A prisoner escapee (mass M1) got himself trapped in a light framed closed train

Question

A prisoner escapee (mass M1) got himself trapped in a light framed closed train boxcar (mass M2) of length L. He recalls that shooting his toy pistol may get the boxcar to start rolling down the horizontal tracks (we neglect all forms of friction and drag)

A) Explain Conceptually, using Newtons 2nd Law, why the boxcar will move

B) Using conservation principles, calculate algebraically the speed of the boxcar after the bullet (mass m) is fired with a muzzle speed vb. Calculate that speed for M1=60kg, M2=1000kg , m=50kg, vb=100 m/s , L=10m

C) Calculate by how much the boxcar moves with respect to the track during the flight of the bullet form one end of the boxcar to the other end.

D) Assume the center of mass of the boxcar+man is in the middle of the car. Show that the position of the combined center of mass of the bullet and the boxcar+man does not move with respect to the tracks as the bullet travels.

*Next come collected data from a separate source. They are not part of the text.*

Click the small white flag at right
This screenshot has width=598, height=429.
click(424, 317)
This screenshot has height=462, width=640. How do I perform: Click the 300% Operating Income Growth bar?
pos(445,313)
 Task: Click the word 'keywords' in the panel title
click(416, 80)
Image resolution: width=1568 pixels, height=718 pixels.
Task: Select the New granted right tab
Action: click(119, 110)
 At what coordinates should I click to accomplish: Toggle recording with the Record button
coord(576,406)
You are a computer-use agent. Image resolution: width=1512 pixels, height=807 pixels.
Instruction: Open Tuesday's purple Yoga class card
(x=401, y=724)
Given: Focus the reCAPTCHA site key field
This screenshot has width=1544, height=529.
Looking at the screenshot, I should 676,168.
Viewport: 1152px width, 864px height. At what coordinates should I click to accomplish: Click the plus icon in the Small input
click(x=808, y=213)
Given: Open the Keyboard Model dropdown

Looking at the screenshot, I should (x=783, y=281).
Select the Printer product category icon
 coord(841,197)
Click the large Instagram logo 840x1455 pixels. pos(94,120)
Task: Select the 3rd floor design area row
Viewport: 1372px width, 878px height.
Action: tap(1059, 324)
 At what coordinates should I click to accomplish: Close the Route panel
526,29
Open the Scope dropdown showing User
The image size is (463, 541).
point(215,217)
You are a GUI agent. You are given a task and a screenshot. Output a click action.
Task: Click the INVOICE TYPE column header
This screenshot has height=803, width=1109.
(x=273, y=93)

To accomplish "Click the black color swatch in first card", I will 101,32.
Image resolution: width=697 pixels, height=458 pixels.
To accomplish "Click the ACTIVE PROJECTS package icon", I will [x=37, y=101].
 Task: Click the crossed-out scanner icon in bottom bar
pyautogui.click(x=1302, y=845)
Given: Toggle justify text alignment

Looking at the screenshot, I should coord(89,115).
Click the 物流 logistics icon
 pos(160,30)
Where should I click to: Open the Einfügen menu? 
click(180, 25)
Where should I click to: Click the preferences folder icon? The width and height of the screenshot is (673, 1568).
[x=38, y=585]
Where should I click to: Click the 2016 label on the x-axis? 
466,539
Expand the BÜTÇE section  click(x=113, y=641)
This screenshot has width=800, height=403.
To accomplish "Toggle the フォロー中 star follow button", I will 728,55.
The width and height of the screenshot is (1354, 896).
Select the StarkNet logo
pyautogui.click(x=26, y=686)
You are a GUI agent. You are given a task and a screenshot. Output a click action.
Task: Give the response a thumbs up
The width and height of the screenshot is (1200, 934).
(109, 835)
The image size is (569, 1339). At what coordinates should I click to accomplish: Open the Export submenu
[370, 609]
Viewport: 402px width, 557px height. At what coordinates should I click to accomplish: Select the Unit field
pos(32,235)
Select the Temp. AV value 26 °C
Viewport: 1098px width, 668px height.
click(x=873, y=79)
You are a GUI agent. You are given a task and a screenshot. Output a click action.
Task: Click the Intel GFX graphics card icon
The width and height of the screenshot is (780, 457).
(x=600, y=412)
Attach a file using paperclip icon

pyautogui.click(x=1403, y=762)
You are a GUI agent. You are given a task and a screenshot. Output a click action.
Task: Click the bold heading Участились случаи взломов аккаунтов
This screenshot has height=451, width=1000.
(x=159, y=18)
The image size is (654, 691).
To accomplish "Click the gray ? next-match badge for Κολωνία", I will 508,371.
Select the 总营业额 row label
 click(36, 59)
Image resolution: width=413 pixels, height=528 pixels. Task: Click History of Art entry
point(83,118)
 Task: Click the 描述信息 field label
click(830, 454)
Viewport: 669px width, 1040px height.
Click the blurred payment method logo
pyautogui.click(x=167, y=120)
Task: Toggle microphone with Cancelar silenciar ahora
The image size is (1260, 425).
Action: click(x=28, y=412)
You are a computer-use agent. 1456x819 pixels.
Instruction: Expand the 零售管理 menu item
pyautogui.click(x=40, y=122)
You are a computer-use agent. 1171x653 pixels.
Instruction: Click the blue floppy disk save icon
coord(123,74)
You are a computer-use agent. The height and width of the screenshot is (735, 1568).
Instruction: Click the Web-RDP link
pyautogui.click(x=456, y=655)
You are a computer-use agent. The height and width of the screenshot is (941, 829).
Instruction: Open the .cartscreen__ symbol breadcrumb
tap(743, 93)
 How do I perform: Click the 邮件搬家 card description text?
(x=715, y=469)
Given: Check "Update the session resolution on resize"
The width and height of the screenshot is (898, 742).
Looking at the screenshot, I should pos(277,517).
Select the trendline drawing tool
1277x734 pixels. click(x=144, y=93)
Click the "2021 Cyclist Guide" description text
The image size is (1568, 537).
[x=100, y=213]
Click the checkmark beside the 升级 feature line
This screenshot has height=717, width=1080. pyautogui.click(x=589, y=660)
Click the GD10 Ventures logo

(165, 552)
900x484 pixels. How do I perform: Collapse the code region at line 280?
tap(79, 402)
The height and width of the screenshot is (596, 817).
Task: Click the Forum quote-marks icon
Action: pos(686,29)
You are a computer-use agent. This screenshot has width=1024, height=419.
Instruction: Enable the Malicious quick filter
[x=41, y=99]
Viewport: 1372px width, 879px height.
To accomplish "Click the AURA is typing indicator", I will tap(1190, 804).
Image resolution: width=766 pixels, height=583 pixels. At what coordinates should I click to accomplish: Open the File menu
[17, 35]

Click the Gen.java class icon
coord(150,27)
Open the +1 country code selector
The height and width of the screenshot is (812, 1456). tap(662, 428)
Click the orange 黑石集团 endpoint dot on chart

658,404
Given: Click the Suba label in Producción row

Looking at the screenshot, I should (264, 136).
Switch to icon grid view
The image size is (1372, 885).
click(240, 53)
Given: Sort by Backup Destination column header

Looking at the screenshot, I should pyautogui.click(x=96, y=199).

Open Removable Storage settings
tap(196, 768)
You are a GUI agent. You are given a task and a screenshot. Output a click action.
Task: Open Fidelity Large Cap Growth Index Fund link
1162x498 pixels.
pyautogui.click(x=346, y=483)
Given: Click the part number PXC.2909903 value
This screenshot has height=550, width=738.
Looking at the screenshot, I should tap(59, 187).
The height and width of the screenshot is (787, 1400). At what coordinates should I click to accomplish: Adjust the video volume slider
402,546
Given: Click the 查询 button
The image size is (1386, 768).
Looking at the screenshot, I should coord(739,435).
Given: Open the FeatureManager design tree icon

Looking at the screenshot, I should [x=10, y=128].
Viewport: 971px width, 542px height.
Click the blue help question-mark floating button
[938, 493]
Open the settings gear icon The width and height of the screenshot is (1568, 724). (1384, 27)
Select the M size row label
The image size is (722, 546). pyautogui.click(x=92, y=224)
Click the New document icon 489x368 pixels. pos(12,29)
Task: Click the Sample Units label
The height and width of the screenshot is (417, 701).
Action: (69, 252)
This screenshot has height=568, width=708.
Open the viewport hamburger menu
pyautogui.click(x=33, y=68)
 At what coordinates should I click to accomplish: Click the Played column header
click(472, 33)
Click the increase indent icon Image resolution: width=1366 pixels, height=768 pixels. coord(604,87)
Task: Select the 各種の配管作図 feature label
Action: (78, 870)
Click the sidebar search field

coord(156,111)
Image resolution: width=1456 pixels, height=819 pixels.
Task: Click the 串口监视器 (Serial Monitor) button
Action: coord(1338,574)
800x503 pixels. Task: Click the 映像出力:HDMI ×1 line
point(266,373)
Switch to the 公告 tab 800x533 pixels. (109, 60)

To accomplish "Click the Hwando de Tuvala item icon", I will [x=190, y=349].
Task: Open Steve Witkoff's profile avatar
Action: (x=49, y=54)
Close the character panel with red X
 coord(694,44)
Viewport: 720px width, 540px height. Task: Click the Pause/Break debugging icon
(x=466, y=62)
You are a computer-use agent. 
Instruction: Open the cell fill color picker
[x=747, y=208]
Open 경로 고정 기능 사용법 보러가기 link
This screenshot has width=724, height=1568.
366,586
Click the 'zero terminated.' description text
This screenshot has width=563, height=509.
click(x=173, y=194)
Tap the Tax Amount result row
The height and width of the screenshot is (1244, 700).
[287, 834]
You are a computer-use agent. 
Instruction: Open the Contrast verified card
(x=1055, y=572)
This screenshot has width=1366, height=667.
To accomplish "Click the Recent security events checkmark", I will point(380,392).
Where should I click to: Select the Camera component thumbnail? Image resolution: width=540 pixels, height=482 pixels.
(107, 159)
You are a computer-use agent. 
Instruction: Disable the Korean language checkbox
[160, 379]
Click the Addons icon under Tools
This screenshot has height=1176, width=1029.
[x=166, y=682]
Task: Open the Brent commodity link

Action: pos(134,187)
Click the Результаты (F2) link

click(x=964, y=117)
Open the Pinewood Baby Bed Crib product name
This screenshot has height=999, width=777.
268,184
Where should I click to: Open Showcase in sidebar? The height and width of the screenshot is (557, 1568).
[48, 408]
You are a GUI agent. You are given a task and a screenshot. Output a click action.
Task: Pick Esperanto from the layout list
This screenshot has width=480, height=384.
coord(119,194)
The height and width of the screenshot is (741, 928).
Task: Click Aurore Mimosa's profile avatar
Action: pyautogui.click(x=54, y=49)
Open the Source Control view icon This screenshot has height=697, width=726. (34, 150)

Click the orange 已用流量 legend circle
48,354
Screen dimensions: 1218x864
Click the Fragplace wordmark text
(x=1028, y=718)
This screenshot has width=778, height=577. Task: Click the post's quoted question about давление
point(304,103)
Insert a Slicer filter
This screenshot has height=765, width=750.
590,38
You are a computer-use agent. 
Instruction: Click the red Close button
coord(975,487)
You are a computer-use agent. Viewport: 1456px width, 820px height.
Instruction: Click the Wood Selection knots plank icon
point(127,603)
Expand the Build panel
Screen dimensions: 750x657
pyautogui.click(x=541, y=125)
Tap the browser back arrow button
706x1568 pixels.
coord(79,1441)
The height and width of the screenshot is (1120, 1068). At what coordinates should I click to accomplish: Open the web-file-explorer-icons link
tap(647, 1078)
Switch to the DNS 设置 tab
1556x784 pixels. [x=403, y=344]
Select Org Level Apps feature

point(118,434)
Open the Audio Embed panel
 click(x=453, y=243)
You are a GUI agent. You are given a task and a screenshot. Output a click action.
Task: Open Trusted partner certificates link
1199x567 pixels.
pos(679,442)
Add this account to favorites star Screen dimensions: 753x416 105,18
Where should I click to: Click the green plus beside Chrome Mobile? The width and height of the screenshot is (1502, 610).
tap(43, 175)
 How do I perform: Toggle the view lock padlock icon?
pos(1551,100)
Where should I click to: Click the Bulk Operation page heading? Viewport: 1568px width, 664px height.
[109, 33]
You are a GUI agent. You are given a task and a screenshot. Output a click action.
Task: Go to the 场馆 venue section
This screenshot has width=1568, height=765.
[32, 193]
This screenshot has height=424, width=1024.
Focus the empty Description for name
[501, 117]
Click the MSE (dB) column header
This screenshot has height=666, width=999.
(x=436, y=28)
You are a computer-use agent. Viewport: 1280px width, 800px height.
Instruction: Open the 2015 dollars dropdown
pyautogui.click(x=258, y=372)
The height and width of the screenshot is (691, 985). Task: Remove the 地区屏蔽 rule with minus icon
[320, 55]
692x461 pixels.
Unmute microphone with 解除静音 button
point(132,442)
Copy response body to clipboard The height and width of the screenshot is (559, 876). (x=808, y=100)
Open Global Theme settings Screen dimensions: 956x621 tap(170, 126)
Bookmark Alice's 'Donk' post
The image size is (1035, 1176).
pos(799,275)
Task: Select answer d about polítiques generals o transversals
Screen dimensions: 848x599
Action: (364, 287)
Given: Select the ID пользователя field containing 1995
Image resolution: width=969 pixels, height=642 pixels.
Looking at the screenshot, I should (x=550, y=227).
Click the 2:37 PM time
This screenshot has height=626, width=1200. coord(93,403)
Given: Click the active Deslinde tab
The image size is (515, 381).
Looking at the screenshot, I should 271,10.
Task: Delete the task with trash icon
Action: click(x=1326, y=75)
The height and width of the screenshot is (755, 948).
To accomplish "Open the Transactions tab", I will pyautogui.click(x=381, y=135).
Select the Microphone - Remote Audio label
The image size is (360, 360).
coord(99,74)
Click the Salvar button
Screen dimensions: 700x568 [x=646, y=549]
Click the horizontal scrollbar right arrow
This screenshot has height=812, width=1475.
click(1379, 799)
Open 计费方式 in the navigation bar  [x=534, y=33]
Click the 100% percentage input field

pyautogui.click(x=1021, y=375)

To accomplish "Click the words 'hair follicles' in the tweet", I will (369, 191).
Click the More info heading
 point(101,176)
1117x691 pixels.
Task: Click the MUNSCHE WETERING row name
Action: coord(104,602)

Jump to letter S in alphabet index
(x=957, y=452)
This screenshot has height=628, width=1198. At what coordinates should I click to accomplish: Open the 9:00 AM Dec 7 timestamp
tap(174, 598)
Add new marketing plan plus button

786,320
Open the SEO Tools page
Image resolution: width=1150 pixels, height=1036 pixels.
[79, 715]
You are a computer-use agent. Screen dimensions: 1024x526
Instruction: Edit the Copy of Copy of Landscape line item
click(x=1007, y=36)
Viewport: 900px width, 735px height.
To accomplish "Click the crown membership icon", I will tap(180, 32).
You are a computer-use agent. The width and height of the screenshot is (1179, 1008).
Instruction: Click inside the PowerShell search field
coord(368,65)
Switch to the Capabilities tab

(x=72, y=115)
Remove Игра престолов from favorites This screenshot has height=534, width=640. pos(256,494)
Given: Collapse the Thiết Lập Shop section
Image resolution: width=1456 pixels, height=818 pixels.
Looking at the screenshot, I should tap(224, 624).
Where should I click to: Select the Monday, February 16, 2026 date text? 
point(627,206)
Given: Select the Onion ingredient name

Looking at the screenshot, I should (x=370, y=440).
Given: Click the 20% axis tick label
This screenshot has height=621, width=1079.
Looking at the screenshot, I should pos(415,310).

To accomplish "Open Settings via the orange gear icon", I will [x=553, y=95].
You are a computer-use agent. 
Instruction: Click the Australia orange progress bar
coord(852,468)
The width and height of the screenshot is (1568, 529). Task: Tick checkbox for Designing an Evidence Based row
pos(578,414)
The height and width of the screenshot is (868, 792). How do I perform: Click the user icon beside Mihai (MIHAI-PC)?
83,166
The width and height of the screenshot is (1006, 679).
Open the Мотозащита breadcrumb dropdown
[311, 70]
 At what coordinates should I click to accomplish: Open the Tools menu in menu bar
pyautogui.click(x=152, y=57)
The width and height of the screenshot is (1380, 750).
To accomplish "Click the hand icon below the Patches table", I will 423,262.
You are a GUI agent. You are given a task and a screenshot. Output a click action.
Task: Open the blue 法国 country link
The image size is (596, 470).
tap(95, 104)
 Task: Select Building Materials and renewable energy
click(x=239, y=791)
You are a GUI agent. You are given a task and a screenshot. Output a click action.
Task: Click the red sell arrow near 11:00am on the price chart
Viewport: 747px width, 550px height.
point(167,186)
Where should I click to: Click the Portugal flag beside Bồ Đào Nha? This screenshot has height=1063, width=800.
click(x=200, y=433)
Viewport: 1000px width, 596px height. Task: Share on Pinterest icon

E) The bullet eventually embeds itself in a block of wood along the far wall of the boxcar. Explain what happends to the boxcar. Evaluate his chances of escape.

Explanation / Answer

the bullet will be exerted a force so that it ll has a velocity. so that it ll exert another force backward to the prison and car system ------ v*m=(M1+M2)*v' so v' =vm/(M1+M2). muzzle speed v0=v+v'. so we have v'*(1+(M1+M2)/m)=v0. so v'=mv0/(m+M1+M2) --------time of flying is L/(v'+v)=L/v0. distance of moving v'*L/v0=L*m/(m+M1+M2). ---------- the center of mass never moved if no exeternal forces applied. ----------- the box car ll stop, because the total momentum must always be zero.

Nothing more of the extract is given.